> REQUIREMENT
Revise the listing below so that each occurrence of "Identify the location of" becomes "Find the position of", leaving all other text unchanged.
-- INFORMATION follows --
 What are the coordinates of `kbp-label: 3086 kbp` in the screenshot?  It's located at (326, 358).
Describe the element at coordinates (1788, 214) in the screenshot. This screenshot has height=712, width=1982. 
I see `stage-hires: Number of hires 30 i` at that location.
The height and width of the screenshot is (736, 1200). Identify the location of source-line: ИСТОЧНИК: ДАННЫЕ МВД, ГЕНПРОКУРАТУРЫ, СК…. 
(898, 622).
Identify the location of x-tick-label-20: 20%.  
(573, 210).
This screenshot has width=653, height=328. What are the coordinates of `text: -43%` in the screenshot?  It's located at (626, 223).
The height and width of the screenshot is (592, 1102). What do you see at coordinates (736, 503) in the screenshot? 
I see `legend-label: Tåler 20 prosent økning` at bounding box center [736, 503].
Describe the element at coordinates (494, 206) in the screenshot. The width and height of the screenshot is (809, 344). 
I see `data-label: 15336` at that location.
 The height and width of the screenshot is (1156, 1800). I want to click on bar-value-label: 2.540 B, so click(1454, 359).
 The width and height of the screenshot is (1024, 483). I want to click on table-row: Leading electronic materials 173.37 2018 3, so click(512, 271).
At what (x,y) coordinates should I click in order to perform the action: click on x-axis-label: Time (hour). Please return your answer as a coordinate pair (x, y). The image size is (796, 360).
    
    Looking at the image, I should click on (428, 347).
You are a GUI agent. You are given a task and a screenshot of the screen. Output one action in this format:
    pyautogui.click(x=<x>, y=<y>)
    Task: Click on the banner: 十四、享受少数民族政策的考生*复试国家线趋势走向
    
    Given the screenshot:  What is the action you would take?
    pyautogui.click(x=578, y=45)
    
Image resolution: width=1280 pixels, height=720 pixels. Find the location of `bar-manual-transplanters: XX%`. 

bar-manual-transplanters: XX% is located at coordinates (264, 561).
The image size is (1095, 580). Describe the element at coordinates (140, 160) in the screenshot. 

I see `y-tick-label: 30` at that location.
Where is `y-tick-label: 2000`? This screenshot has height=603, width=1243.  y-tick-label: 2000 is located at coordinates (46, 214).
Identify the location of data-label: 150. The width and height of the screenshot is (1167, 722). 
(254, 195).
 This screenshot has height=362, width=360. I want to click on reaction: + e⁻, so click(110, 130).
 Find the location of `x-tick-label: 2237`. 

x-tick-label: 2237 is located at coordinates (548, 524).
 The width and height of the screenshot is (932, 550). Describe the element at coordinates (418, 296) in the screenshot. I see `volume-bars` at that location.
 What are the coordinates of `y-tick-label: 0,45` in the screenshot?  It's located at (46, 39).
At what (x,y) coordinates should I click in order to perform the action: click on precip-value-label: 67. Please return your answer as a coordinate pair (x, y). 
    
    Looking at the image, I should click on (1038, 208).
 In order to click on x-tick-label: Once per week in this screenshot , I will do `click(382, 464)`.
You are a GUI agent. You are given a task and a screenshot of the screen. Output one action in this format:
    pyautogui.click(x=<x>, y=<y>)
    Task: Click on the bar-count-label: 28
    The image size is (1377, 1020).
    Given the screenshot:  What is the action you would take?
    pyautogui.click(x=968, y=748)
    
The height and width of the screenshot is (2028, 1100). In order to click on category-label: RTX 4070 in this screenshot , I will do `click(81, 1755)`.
-- INFORMATION concluded --
> EXERCISE SOLUTION
 What are the coordinates of `kbp-label: 3086 kbp` in the screenshot?  It's located at (326, 358).
Describe the element at coordinates (1788, 214) in the screenshot. This screenshot has height=712, width=1982. 
I see `stage-hires: Number of hires 30 i` at that location.
The height and width of the screenshot is (736, 1200). Find the position of source-line: ИСТОЧНИК: ДАННЫЕ МВД, ГЕНПРОКУРАТУРЫ, СК…. 
(898, 622).
Find the position of x-tick-label-20: 20%.  
(573, 210).
This screenshot has width=653, height=328. What are the coordinates of `text: -43%` in the screenshot?  It's located at (626, 223).
The height and width of the screenshot is (592, 1102). What do you see at coordinates (736, 503) in the screenshot? 
I see `legend-label: Tåler 20 prosent økning` at bounding box center [736, 503].
Describe the element at coordinates (494, 206) in the screenshot. The width and height of the screenshot is (809, 344). 
I see `data-label: 15336` at that location.
 The height and width of the screenshot is (1156, 1800). I want to click on bar-value-label: 2.540 B, so click(1454, 359).
 The width and height of the screenshot is (1024, 483). I want to click on table-row: Leading electronic materials 173.37 2018 3, so click(512, 271).
At what (x,y) coordinates should I click in order to perform the action: click on x-axis-label: Time (hour). Please return your answer as a coordinate pair (x, y). The image size is (796, 360).
    
    Looking at the image, I should click on (428, 347).
You are a GUI agent. You are given a task and a screenshot of the screen. Output one action in this format:
    pyautogui.click(x=<x>, y=<y>)
    Task: Click on the banner: 十四、享受少数民族政策的考生*复试国家线趋势走向
    
    Given the screenshot:  What is the action you would take?
    pyautogui.click(x=578, y=45)
    
Image resolution: width=1280 pixels, height=720 pixels. Find the location of `bar-manual-transplanters: XX%`. 

bar-manual-transplanters: XX% is located at coordinates (264, 561).
The image size is (1095, 580). Describe the element at coordinates (140, 160) in the screenshot. 

I see `y-tick-label: 30` at that location.
Where is `y-tick-label: 2000`? This screenshot has height=603, width=1243.  y-tick-label: 2000 is located at coordinates (46, 214).
Find the position of data-label: 150. The width and height of the screenshot is (1167, 722). 
(254, 195).
 This screenshot has height=362, width=360. I want to click on reaction: + e⁻, so click(110, 130).
 Find the location of `x-tick-label: 2237`. 

x-tick-label: 2237 is located at coordinates (548, 524).
 The width and height of the screenshot is (932, 550). Describe the element at coordinates (418, 296) in the screenshot. I see `volume-bars` at that location.
 What are the coordinates of `y-tick-label: 0,45` in the screenshot?  It's located at (46, 39).
At what (x,y) coordinates should I click in order to perform the action: click on precip-value-label: 67. Please return your answer as a coordinate pair (x, y). 
    
    Looking at the image, I should click on (1038, 208).
 In order to click on x-tick-label: Once per week in this screenshot , I will do `click(382, 464)`.
You are a GUI agent. You are given a task and a screenshot of the screen. Output one action in this format:
    pyautogui.click(x=<x>, y=<y>)
    Task: Click on the bar-count-label: 28
    The image size is (1377, 1020).
    Given the screenshot:  What is the action you would take?
    pyautogui.click(x=968, y=748)
    
The height and width of the screenshot is (2028, 1100). In order to click on category-label: RTX 4070 in this screenshot , I will do `click(81, 1755)`.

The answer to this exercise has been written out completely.